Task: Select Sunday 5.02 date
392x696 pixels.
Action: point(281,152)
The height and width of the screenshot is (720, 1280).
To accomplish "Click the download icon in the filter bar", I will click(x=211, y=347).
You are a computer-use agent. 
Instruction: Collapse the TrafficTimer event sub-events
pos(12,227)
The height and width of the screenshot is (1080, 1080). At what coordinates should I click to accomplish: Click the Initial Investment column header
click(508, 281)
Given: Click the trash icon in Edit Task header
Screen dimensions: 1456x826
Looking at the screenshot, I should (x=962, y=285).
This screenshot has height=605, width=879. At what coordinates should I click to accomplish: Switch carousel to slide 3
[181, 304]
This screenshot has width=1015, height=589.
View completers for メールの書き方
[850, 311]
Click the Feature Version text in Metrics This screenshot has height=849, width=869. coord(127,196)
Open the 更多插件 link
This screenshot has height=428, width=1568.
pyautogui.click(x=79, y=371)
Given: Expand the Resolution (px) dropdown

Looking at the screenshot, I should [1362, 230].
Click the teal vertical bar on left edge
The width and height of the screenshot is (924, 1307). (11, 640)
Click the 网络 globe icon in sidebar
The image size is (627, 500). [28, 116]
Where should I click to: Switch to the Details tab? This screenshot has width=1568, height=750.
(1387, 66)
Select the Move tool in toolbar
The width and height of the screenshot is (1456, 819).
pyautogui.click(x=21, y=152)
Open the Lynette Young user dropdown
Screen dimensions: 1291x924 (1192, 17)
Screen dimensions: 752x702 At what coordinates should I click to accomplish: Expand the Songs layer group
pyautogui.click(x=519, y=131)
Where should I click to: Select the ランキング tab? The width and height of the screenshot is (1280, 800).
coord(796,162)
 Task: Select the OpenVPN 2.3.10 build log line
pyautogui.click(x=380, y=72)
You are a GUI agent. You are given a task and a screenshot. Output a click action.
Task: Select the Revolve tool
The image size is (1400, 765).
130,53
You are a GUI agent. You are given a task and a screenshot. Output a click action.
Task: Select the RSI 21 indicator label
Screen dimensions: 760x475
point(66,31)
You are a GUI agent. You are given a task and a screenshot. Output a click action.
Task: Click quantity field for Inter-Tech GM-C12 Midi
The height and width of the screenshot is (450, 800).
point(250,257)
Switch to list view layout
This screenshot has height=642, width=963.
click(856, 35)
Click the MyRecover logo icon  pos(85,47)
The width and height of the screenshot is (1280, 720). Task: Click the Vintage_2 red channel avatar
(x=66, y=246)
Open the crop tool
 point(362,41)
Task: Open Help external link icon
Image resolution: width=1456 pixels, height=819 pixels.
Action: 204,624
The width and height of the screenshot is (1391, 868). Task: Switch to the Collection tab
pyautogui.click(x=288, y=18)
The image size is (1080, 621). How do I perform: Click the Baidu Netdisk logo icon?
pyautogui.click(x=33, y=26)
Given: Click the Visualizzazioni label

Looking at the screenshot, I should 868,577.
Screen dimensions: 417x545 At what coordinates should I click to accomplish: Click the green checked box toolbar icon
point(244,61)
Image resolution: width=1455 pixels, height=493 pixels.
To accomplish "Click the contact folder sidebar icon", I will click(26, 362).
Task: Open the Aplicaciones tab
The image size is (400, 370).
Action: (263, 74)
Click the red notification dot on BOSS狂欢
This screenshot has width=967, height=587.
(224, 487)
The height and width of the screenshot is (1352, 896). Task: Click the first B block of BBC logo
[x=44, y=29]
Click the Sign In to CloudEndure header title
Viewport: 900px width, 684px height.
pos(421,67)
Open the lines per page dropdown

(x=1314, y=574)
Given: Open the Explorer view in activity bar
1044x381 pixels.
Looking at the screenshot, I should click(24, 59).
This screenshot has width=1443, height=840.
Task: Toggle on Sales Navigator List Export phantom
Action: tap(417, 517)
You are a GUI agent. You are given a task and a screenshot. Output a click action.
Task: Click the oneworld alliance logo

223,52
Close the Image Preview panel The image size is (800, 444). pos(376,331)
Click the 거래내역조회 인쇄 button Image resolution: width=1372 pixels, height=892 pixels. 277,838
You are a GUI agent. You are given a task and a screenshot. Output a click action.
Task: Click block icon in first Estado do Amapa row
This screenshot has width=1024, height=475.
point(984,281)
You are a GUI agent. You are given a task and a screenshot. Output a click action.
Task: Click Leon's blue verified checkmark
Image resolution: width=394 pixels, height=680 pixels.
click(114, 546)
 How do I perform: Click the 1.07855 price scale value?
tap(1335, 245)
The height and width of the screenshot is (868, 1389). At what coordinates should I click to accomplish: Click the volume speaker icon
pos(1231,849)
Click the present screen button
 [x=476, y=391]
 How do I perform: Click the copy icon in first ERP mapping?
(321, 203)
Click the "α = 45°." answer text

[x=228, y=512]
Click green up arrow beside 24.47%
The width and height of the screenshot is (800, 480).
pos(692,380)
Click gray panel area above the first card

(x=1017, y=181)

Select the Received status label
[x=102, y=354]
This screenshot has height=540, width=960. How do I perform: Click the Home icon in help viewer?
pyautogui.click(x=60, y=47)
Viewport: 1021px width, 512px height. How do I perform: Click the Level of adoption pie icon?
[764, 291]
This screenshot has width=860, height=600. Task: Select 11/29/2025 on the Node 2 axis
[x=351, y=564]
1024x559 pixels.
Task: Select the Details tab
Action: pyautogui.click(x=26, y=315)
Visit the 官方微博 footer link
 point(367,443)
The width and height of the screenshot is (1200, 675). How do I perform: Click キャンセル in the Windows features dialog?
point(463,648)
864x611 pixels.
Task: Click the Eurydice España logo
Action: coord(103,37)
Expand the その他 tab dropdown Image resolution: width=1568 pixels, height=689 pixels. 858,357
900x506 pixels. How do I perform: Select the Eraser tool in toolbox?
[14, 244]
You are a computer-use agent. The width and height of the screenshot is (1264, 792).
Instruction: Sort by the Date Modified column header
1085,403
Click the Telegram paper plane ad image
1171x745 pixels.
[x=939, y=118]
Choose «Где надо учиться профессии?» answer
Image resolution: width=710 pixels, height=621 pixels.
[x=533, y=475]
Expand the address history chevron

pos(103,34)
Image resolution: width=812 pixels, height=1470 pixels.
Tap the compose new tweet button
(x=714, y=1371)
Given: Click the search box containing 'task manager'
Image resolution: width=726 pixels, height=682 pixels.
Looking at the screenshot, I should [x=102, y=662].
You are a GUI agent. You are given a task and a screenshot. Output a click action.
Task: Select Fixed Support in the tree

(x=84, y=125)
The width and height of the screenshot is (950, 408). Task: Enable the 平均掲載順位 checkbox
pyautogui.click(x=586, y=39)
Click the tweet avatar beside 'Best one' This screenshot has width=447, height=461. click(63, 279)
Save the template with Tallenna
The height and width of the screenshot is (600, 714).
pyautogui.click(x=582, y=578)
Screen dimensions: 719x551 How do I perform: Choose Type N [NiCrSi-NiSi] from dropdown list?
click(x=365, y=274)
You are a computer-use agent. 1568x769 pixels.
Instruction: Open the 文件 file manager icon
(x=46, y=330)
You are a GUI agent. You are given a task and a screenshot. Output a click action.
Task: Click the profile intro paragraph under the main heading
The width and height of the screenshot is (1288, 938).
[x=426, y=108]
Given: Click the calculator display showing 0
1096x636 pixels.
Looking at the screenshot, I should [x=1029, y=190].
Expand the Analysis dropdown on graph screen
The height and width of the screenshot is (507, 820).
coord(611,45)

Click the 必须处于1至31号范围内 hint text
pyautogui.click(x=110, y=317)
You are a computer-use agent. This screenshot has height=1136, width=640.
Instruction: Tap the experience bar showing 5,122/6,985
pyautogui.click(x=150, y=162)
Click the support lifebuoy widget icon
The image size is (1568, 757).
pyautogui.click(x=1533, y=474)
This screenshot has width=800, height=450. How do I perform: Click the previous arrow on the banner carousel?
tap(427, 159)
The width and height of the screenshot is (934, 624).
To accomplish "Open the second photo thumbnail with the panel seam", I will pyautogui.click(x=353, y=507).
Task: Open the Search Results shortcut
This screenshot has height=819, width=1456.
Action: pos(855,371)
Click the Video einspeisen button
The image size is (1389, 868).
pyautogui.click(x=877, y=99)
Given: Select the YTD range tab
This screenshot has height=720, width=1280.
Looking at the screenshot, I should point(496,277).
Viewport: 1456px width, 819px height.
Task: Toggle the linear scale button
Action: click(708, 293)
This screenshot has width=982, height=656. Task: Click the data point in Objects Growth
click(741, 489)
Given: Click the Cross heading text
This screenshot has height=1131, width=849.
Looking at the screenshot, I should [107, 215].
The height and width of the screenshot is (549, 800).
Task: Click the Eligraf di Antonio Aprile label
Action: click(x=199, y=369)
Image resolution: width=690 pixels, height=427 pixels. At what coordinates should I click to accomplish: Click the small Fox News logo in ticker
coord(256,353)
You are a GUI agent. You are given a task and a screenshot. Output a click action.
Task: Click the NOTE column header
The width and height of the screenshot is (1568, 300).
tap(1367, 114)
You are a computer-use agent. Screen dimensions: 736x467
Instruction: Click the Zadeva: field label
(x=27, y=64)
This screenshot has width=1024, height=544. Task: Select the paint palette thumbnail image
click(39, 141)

> [REQUIREMENT]:
In the data, replace "Revolve" with "Sweep" in the stretch from the line containing "Open the Lynette Young user dropdown" through the line containing "Action: 204,624", and give only those lines back with everything else unchanged.

> [RESULT FOR THIS EXERCISE]:
Open the Lynette Young user dropdown
Screen dimensions: 1291x924 (1192, 17)
Screen dimensions: 752x702 At what coordinates should I click to accomplish: Expand the Songs layer group
pyautogui.click(x=519, y=131)
Where should I click to: Select the ランキング tab? The width and height of the screenshot is (1280, 800).
coord(796,162)
 Task: Select the OpenVPN 2.3.10 build log line
pyautogui.click(x=380, y=72)
You are a GUI agent. You are given a task and a screenshot. Output a click action.
Task: Select the Sweep tool
The image size is (1400, 765).
130,53
You are a GUI agent. You are given a task and a screenshot. Output a click action.
Task: Select the RSI 21 indicator label
Screen dimensions: 760x475
point(66,31)
You are a GUI agent. You are given a task and a screenshot. Output a click action.
Task: Click quantity field for Inter-Tech GM-C12 Midi
The height and width of the screenshot is (450, 800).
point(250,257)
Switch to list view layout
This screenshot has height=642, width=963.
click(856, 35)
Click the MyRecover logo icon  pos(85,47)
The width and height of the screenshot is (1280, 720). Task: Click the Vintage_2 red channel avatar
(x=66, y=246)
Open the crop tool
 point(362,41)
Task: Open Help external link icon
Image resolution: width=1456 pixels, height=819 pixels.
Action: 204,624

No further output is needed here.